→ Data provided
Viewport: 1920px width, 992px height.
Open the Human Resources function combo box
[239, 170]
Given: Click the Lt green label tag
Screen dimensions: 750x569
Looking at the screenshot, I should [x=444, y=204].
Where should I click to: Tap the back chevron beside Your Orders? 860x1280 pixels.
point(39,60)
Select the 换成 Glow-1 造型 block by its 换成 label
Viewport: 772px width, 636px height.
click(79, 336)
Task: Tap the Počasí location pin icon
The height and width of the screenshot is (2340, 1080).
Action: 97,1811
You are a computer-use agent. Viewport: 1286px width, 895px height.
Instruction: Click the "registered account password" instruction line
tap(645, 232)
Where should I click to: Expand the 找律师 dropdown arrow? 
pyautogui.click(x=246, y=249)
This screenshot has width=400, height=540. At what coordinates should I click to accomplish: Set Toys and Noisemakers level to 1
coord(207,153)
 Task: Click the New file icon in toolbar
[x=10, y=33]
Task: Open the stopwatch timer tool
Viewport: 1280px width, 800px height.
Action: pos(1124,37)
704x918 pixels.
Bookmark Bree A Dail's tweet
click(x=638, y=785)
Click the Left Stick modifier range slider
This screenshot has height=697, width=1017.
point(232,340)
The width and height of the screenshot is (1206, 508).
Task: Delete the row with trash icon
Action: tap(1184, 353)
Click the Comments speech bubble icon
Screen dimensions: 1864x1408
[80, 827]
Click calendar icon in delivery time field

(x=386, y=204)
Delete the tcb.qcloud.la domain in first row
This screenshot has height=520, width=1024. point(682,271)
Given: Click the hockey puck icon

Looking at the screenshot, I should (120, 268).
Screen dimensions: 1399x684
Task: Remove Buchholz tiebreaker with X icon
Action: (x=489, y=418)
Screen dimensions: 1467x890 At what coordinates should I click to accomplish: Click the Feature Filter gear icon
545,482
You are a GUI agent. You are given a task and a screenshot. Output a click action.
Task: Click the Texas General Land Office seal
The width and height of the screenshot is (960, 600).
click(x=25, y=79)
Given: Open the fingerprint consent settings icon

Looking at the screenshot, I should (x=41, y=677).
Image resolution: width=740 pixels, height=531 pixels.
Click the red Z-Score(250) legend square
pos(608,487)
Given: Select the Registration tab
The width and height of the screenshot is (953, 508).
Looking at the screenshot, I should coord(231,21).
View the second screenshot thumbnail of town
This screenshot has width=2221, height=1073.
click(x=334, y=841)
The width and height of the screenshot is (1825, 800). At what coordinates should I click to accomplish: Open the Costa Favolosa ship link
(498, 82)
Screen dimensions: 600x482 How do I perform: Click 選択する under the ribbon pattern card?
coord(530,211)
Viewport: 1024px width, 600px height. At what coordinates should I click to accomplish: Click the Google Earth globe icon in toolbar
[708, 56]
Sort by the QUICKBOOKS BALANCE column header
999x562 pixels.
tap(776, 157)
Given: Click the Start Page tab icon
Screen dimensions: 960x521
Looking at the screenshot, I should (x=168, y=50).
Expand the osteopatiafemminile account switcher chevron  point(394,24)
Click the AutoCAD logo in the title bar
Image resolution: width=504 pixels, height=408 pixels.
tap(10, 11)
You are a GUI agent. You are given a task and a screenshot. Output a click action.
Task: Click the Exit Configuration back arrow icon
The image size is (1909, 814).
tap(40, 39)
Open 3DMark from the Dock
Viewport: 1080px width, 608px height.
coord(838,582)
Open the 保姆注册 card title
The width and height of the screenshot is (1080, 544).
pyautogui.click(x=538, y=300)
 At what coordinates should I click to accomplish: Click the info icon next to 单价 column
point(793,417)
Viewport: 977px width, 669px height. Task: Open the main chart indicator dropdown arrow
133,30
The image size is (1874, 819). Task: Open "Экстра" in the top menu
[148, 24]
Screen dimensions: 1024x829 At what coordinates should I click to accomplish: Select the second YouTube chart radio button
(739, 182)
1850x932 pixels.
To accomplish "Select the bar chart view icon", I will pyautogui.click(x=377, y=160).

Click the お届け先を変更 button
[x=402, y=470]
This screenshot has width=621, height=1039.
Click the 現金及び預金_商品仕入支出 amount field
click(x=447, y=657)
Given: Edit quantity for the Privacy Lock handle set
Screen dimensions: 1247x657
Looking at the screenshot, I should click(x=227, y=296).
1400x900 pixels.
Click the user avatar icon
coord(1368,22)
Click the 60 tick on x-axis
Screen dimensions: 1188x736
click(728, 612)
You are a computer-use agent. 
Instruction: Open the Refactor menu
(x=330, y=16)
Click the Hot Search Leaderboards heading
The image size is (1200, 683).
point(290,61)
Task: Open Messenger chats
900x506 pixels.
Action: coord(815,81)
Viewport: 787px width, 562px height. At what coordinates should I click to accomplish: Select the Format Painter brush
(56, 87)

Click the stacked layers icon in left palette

→ Work to complete
Would you filter the entries above and keep each line that has the word "agent"?

→ Solved exercise
You are a computer-use agent. Viewport: 1286px width, 895px height.
You are a GUI agent. You are given a task and a screenshot. Output a click action.
You are a GUI agent. You are given a task and a screenshot. Output a click action.
You are a computer-use agent. 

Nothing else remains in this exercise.